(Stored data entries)
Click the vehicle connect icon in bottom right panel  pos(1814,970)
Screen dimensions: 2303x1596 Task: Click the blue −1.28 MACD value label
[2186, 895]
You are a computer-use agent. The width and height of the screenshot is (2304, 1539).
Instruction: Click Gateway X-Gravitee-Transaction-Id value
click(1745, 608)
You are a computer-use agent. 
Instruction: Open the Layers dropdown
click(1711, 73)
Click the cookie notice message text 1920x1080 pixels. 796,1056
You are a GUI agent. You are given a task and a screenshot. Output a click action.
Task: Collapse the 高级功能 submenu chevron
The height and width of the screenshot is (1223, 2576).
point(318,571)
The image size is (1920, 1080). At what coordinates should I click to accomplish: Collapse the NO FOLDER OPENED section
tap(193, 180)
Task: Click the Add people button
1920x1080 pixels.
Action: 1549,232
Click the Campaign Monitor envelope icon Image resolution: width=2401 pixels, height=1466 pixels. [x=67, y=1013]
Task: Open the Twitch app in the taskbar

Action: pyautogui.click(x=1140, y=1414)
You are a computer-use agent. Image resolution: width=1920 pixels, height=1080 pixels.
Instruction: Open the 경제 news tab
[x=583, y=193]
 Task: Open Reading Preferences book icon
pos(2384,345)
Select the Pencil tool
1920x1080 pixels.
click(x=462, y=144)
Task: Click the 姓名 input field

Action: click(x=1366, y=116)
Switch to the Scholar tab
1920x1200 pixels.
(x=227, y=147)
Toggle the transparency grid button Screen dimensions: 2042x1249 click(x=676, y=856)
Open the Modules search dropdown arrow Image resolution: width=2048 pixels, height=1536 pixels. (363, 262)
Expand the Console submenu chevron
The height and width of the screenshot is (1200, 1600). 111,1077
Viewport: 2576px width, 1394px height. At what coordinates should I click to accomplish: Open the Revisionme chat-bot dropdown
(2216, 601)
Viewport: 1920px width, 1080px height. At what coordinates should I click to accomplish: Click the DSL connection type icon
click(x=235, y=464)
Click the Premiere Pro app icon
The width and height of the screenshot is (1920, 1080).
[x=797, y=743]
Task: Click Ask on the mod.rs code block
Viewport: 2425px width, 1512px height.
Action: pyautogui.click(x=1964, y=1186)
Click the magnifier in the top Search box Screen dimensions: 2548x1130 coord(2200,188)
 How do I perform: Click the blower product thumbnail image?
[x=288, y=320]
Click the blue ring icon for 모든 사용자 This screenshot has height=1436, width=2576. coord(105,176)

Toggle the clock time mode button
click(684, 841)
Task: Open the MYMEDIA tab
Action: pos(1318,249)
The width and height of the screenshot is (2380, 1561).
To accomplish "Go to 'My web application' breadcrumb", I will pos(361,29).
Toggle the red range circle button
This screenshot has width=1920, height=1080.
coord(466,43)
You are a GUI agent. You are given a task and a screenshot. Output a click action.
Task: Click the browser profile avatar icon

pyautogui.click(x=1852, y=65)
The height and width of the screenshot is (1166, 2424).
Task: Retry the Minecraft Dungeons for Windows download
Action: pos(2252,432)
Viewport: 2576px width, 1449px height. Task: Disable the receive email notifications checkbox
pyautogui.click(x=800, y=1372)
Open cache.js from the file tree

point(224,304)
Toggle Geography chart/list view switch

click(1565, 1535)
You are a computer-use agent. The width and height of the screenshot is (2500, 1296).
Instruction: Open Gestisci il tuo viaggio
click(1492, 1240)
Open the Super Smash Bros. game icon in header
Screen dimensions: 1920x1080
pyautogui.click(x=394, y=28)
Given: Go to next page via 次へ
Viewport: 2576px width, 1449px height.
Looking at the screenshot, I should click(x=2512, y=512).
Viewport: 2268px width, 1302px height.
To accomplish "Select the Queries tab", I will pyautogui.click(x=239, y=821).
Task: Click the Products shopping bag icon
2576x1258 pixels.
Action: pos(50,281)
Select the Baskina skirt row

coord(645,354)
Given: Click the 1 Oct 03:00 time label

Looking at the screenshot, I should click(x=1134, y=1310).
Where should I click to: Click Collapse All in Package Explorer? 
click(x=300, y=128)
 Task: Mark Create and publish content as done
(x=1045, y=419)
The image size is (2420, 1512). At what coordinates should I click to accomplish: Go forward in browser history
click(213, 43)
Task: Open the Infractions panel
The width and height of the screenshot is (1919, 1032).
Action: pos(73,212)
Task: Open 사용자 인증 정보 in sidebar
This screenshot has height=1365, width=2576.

*EXERCISE BRIEF*. Return, with no change at all, every line in the entries above from the line containing "Toggle the transparency" through the line containing "Click the blue ring".

*ANSWER TO THIS TASK*.
Toggle the transparency grid button Screen dimensions: 2042x1249 click(x=676, y=856)
Open the Modules search dropdown arrow Image resolution: width=2048 pixels, height=1536 pixels. (363, 262)
Expand the Console submenu chevron
The height and width of the screenshot is (1200, 1600). 111,1077
Viewport: 2576px width, 1394px height. At what coordinates should I click to accomplish: Open the Revisionme chat-bot dropdown
(2216, 601)
Viewport: 1920px width, 1080px height. At what coordinates should I click to accomplish: Click the DSL connection type icon
click(x=235, y=464)
Click the Premiere Pro app icon
The width and height of the screenshot is (1920, 1080).
[x=797, y=743]
Task: Click Ask on the mod.rs code block
Viewport: 2425px width, 1512px height.
Action: pyautogui.click(x=1964, y=1186)
Click the magnifier in the top Search box Screen dimensions: 2548x1130 coord(2200,188)
 How do I perform: Click the blower product thumbnail image?
[x=288, y=320]
Click the blue ring icon for 모든 사용자 This screenshot has height=1436, width=2576. coord(105,176)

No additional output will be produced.